SELECTED TEXT:

The United States has used both gold and silver for its money. The problem with using two or more distinct commodities for money is the relationship between them. This country had sufficient problems with this, since the value of gold was from 15 to 16 times the value of silver for over a century, that with serious fluctuations, gold and silver took turns driving the other out. There were times when gold was hoarded and others in which silver was. And today the ratio is gold being worth 40 to 50 times the value of silver. When will silver retain a value closer to one sixteenth that of gold? No one knows. Possibly never again.

The value of a loaf of bread, the current price, would fluctuate just a bit too much in terms of two simultaneous currencies, let alone a basket of various commodities. The price of bread would be difficult to compute from day to day, unless the monetary unit was unitary and a hard currency.

Items from a data source:

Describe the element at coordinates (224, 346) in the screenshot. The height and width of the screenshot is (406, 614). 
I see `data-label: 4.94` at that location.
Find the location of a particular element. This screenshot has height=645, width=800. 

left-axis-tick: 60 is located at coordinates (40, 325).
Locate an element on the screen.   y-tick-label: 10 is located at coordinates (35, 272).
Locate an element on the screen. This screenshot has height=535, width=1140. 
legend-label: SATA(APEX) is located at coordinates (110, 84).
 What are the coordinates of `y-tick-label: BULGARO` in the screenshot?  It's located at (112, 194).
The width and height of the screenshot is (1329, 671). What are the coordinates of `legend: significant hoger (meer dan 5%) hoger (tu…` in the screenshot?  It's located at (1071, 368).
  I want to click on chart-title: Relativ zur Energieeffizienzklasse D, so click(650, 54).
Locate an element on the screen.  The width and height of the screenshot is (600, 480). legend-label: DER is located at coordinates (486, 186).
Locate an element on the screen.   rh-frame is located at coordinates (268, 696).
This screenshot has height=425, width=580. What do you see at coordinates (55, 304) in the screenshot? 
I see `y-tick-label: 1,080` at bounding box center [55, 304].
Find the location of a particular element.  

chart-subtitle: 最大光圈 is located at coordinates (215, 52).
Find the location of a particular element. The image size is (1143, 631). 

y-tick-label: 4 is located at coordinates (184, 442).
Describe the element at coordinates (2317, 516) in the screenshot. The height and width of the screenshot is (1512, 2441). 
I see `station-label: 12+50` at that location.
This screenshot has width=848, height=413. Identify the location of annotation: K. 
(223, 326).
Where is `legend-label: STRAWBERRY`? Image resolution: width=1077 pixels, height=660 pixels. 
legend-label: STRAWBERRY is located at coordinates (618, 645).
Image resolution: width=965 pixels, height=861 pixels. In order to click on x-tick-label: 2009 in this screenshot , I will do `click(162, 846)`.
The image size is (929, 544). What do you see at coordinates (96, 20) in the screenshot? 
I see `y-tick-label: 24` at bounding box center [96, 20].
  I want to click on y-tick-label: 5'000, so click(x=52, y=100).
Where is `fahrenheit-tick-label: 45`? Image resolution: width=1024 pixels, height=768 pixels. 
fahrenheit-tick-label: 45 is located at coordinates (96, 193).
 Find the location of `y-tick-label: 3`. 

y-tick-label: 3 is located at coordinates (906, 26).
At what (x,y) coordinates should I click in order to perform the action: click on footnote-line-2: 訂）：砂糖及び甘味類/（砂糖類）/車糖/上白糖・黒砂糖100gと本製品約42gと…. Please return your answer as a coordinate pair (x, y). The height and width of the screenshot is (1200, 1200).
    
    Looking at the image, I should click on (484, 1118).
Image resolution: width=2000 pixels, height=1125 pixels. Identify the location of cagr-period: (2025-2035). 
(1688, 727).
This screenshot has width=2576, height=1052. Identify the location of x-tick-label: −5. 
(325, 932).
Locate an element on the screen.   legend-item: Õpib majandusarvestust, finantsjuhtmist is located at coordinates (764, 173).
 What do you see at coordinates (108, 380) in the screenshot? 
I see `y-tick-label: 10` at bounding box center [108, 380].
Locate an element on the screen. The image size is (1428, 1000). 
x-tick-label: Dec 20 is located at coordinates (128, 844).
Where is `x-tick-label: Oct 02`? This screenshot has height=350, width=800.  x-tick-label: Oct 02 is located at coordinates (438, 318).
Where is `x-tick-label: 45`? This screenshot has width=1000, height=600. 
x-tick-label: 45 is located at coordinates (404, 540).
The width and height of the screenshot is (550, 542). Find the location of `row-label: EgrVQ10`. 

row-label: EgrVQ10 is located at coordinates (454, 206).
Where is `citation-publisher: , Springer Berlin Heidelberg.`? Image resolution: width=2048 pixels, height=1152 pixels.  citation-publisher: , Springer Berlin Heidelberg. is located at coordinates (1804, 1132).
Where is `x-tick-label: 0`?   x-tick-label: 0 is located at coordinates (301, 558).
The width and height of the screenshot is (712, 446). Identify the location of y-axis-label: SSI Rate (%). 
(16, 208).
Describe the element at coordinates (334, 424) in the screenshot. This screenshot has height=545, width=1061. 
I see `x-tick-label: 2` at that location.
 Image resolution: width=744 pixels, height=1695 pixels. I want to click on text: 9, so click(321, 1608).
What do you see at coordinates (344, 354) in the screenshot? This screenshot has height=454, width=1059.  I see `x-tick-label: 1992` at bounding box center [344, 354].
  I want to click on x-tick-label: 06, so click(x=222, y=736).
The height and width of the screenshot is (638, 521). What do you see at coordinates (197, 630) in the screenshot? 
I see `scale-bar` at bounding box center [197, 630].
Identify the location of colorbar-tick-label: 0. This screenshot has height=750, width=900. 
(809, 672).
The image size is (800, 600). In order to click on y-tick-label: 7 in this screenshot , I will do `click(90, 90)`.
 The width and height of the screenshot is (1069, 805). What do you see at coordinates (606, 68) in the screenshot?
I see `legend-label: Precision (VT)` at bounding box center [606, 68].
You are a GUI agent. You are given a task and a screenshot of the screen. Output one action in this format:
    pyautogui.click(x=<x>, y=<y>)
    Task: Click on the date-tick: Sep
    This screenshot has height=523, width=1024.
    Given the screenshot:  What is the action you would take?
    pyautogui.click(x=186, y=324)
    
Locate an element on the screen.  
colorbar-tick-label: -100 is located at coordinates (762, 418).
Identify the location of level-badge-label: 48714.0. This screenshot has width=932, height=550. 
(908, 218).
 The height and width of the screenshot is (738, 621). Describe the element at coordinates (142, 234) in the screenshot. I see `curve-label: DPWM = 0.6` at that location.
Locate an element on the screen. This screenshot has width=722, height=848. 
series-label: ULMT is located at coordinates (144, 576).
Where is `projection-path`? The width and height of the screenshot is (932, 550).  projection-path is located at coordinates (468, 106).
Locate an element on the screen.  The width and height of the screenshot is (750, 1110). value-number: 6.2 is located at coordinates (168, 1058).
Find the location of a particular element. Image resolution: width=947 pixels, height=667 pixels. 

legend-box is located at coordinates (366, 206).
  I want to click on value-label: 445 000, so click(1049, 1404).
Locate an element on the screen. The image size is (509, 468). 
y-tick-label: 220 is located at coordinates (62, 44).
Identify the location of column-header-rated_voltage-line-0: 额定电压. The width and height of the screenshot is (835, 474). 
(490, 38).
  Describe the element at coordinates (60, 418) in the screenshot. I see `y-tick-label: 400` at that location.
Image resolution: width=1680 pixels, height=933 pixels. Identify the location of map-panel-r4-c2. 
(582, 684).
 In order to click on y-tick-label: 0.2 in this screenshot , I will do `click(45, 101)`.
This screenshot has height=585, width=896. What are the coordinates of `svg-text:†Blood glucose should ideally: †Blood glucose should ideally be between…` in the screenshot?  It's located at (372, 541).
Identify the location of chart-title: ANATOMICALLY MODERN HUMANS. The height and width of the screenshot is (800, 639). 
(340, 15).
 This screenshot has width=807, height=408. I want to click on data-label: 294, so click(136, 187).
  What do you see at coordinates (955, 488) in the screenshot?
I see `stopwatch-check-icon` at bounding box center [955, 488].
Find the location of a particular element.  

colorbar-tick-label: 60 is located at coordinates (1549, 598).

DIRECTIVE A:
Print the part of the passage on gold and silver money that opens with the words containing "The United States" and closes with "Possibly never again.".
DIRECTIVE B:
Proceed with the passage on gold and silver money, continuing from its final sentence.

EXPECTED OUTPUT A:
The United States has used both gold and silver for its money. The problem with using two or more distinct commodities for money is the relationship between them. This country had sufficient problems with this, since the value of gold was from 15 to 16 times the value of silver for over a century, that with serious fluctuations, gold and silver took turns driving the other out. There were times when gold was hoarded and others in which silver was. And today the ratio is gold being worth 40 to 50 times the value of silver. When will silver retain a value closer to one sixteenth that of gold? No one knows. Possibly never again.

EXPECTED OUTPUT B:
Even if the smallest unit of money were one hundredth of an ounce of gold – as small as an aspirin – I would vote for gold. That one gram paper-clip or dime is about one twenty-eighth of an ounce. That is as small a coin as I can imagine. That gram, in gold, would be worth about ninety-four dollars ($94). Could you deal with that?

Some people could deal with smaller units of gold, or would cope with a varying ratio of similar amounts of silver to gold. A dime-sized silver (0.088184 ounce) coin could vary from 1/50 to 1/15 the value of the same amount of gold, and be worth $1.76. The hard task of varying the prices of goods in the two or three metals might not work.

So we see that even two precious metals might not suffice; cannot supply small enough denominations. We would want the gold to maintain its value and stay in circulation rather than become “over-valued,” resulting in it being exported or hoarded ( Gresham 's law). The answer, I believe, is the use of guaranteed warehouse receipts for gold, in the form of coins made of cheaper metals, unabashedly worth less than their face value.

However, that is the best I can do. Gold rules!